C’est en cela que cette décision est surprenante et devrait être réformée sans difficulté par le président de la Chambre de l’Application des Peines, saisi d’un appel dans les 24 heures.

En effet, le Juge de l’Application des Peines a estimé que, pour bénéficier des dispositions de l’article 729-3 du CPP, il convenait d’abord que le requérant soit parvenu à mi-peine et que, dans la mesure où celui-ci n’y était pas encore parvenu, sa demande était irrecevable. Il s’agit manifestement là d’une erreur de raisonnement.

Le travail de l’Avocat, en charge par son client de l’élaboration d’un aménagement de peine, ab initio ou non, consiste à rechercher la solution la plus favorable pour son client de nature également à convaincre le juge de l’application des peines :

Requête déposée Ab initio :

Le client rentre t’il ou non dans les seuils de l’article 723-15 du CPP ? Si non, y a t’il moyen, en fonction de sa situation de famille, de déposer une demande de libération conditionnelle parentale (permettant ainsi d’aménager une peine supérieure aux seuils du 723-15 ?

Si non et si le seuil est dépassé en raison de sursis révoqués par la peine ferme principale, demander au JAP (possible depuis la Loi du 15 août 2014) de dispenser le condamné de la révocation d’un ou plusieurs de ces sursis de façon à redescendre dans le seuil.

Si oui : choix de la mesure à solliciter : Placement sous surveillance électronique, semi-liberté, placement extérieur, conversion de la peine si celle-ci est inférieure ou égale à six mois, en une peine de jours amende ou de sursis assorti d’un travail d’intérêt général.

Requête déposée en milieu fermé :

De prime abord, il convient de déterminer si le requérant se trouve ou non parvenu à la moitié de sa peine.

S’il ne l’est pas, mais que celle-ci se trouve encore éloignée d’un an, il est possible de solliciter, soit un placement sous surveillance électronique probatoire (723-7 du CPP) ou une semi-liberté ou un placement extérieur probatoires (723-1 CPP) lesquels peuvent être sollicités une année avant la fin du temps d’épreuve fixé par l’article 729 du CPP, soit, en réalité la mi-peine (la règle des

Ces dispositifs permettent donc de déposer une demande d’aménagement de peine très tôt dans l’exécution de la peine (hormis le cas des infractions et des quantums de peine visés par l’article 730-2 du CPP).
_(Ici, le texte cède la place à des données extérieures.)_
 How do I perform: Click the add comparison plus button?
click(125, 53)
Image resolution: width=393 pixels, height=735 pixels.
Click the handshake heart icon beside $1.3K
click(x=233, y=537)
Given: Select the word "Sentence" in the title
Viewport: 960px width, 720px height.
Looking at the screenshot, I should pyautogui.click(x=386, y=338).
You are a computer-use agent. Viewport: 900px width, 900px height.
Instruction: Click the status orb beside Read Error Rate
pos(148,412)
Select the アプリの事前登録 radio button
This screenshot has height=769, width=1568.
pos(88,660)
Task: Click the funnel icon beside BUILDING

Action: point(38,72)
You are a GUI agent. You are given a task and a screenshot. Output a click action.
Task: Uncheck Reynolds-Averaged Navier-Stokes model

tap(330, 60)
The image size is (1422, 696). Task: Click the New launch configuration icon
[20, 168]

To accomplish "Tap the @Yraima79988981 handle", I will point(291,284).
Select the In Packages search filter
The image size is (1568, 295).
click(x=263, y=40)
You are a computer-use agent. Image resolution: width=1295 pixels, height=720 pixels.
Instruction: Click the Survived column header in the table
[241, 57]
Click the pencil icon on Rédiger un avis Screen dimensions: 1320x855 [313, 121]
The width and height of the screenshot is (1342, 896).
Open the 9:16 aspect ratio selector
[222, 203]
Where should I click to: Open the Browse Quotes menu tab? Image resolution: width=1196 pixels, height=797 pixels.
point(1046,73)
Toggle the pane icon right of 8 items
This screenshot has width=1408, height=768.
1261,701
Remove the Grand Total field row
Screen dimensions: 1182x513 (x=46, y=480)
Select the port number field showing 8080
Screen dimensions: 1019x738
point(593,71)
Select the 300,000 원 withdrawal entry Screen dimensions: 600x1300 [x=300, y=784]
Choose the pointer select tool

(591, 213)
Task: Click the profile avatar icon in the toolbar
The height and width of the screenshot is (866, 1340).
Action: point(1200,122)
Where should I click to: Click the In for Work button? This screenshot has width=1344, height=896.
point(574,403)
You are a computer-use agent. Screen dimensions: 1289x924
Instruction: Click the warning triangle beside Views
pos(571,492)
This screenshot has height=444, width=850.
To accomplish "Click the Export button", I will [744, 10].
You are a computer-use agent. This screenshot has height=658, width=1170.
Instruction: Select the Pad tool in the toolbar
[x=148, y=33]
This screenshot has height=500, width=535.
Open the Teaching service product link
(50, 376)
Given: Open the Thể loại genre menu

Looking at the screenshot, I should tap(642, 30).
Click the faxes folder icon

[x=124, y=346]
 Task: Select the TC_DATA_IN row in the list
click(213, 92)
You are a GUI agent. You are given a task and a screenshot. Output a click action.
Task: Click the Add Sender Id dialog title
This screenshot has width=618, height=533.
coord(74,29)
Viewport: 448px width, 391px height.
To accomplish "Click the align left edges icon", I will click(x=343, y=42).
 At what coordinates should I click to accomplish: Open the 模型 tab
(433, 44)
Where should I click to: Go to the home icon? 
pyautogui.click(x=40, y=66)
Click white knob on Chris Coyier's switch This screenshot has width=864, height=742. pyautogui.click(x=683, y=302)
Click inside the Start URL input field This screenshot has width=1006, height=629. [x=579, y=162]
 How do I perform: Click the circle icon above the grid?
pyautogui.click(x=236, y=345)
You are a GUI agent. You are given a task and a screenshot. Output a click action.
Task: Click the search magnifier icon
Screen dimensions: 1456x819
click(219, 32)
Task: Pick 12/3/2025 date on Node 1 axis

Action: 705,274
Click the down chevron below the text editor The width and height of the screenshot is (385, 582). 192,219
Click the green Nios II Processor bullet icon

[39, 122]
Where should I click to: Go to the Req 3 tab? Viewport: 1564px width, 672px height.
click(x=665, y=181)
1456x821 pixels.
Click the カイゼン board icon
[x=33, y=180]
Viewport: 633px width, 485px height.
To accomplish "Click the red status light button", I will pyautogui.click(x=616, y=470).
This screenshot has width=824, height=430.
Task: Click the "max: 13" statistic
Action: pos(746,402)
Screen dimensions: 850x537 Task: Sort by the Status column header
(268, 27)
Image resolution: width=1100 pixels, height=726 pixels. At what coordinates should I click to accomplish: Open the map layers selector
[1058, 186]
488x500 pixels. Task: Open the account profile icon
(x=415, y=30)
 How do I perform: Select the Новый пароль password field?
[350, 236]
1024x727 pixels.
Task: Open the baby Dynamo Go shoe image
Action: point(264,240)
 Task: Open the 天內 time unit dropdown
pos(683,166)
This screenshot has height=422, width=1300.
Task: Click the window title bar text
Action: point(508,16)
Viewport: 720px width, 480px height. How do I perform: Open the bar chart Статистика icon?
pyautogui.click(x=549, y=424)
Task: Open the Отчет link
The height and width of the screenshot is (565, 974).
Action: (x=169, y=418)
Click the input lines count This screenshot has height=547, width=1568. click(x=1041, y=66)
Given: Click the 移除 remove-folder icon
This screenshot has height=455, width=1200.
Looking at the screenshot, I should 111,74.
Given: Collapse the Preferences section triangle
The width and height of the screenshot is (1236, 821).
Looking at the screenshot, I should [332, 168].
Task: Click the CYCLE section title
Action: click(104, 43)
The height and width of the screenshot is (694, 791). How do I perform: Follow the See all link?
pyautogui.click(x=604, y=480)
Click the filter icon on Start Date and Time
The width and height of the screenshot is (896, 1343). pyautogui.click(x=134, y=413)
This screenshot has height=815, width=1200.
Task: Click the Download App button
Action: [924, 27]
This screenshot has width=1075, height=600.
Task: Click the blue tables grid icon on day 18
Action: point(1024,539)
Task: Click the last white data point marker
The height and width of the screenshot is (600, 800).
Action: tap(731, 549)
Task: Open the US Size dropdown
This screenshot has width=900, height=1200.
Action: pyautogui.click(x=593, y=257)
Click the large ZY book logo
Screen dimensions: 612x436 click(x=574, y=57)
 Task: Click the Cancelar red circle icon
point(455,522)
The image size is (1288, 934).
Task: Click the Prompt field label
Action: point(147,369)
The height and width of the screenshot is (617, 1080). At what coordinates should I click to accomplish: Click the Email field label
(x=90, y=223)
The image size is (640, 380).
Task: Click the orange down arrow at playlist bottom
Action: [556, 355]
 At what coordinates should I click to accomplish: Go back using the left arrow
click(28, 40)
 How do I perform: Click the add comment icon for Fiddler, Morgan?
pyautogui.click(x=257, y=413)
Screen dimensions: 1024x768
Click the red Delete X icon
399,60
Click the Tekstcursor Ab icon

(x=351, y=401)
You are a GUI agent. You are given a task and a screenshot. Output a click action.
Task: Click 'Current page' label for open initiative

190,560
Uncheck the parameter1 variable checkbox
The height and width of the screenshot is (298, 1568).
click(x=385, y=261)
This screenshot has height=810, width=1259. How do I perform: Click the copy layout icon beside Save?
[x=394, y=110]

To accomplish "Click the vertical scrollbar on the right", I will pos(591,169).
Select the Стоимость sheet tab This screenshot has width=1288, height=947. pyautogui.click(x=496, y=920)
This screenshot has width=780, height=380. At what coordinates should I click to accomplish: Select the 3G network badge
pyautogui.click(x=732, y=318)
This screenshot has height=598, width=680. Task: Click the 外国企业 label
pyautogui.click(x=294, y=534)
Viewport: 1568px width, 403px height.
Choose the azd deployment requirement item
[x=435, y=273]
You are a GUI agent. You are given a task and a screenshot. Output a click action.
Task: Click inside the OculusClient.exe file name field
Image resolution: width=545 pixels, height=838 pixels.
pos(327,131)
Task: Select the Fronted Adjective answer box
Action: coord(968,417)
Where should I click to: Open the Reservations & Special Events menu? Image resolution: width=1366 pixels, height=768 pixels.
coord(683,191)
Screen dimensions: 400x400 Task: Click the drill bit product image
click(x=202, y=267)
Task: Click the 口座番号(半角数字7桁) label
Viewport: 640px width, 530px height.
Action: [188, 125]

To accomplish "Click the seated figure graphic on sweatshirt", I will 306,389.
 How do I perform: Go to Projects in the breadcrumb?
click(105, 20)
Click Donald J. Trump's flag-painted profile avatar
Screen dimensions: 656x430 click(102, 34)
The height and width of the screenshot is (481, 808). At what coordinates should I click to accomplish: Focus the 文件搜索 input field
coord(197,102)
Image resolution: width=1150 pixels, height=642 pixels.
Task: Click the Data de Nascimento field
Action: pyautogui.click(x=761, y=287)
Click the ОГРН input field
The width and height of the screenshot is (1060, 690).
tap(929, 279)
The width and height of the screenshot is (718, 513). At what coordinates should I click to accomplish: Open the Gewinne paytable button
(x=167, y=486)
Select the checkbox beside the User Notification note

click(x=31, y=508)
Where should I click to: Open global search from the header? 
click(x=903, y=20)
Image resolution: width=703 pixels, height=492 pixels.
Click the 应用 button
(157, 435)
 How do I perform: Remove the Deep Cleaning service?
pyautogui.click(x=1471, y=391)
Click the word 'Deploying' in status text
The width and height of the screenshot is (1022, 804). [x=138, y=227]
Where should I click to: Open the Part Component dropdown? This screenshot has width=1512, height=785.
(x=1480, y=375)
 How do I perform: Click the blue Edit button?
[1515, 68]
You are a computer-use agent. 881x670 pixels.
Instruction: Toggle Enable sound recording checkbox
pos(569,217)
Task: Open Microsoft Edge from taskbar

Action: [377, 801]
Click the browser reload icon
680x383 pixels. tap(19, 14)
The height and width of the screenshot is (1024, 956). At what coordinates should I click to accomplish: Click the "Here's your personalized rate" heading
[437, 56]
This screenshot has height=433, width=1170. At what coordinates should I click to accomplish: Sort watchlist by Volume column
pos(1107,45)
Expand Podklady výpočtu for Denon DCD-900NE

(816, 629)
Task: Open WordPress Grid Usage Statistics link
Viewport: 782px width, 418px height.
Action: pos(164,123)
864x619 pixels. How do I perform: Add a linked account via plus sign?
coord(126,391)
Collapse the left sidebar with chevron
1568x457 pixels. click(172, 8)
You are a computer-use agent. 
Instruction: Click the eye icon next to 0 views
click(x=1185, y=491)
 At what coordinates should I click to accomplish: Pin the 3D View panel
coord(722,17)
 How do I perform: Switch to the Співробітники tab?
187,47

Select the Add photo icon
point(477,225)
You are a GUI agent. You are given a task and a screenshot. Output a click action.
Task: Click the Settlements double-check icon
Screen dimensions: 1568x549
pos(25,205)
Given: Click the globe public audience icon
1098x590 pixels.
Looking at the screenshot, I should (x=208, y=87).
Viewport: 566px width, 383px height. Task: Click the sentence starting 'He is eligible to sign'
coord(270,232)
Autre cas de figure : la libération conditionnelle parentale jusqu’à quatre années prononcées ou de reliquat de peine, dès lors que le requérant n’a pas été condamné pour un crime ou un délit sur un mineur (jusqu’à la loi du 15 aout 2014, les récidivistes en étaient également exclus par une disposition de la loi du 12 décembre 2005, totalement inexplicable et..injustifiable !).

Ainsi, en choisissant cette voie procédurale, le confrère qui a élaboré puis déposé cette requête, a agi intelligemment, dans l’intérêt bien compris de son client.

Cette requête démontre également, si besoin est, que l’application des peines devient de plus en plus un outil familier aux Avocats qui deviennent une véritable force de proposition à destination des juridictions d'application des peines, ce dont il faut se réjouir !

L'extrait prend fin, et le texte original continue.